Ohio sperm banks typically pay $25 to $100 per accepted donation. Some banks require donations at least once a week and allow up to three per week, putting the upper end of monthly earnings around $1,200. Many banks split the payment: you receive a portion at the time of donation, with the remainder held until your samples clear the six-month quarantine retest. Other banks pay a bonus after a recipient purchases your sample.

Donor compensation is taxable income. Sperm banks generally report payments on a 1099 form, and you are responsible for reporting this income on your federal tax return. Because donors are treated as independent contractors rather than employees, no taxes are withheld from your payments, so setting aside money for taxes throughout the year avoids a surprise bill at filing time.

Post-Donation Reporting

Your responsibilities do not necessarily end when you stop donating.
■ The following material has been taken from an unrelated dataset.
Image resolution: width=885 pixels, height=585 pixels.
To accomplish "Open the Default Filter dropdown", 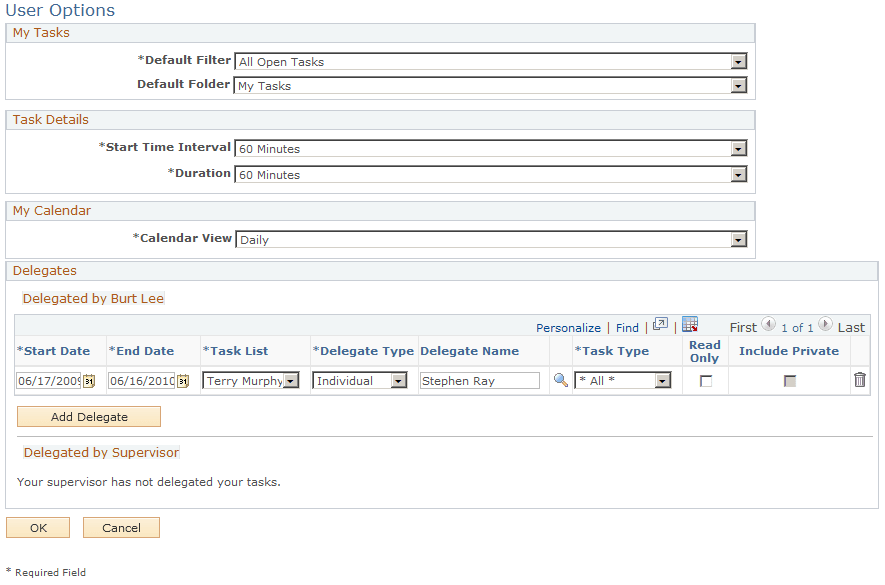I will 738,61.
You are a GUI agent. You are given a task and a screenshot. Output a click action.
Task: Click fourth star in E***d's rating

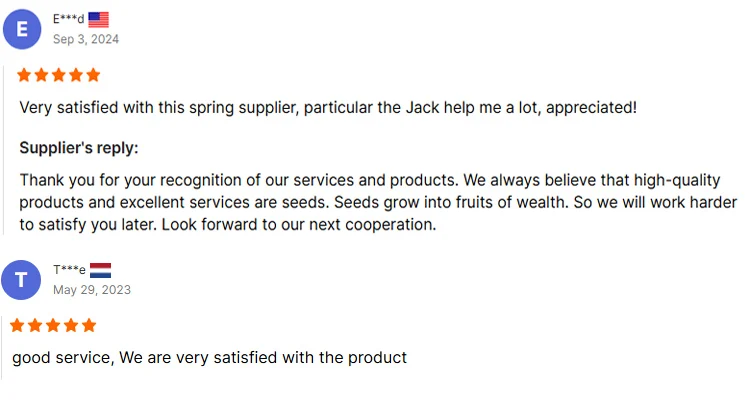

If you are diagnosed with a genetic condition or serious hereditary disease after your donation period, most sperm bank agreements require you to notify the bank. The bank uses that information to update its records, flag remaining inventory from your donations, and alert families who used your sperm so they can make informed medical decisions for their children. Even without a contractual obligation, reporting a new diagnosis is the right thing to do when dozens of families may be affected.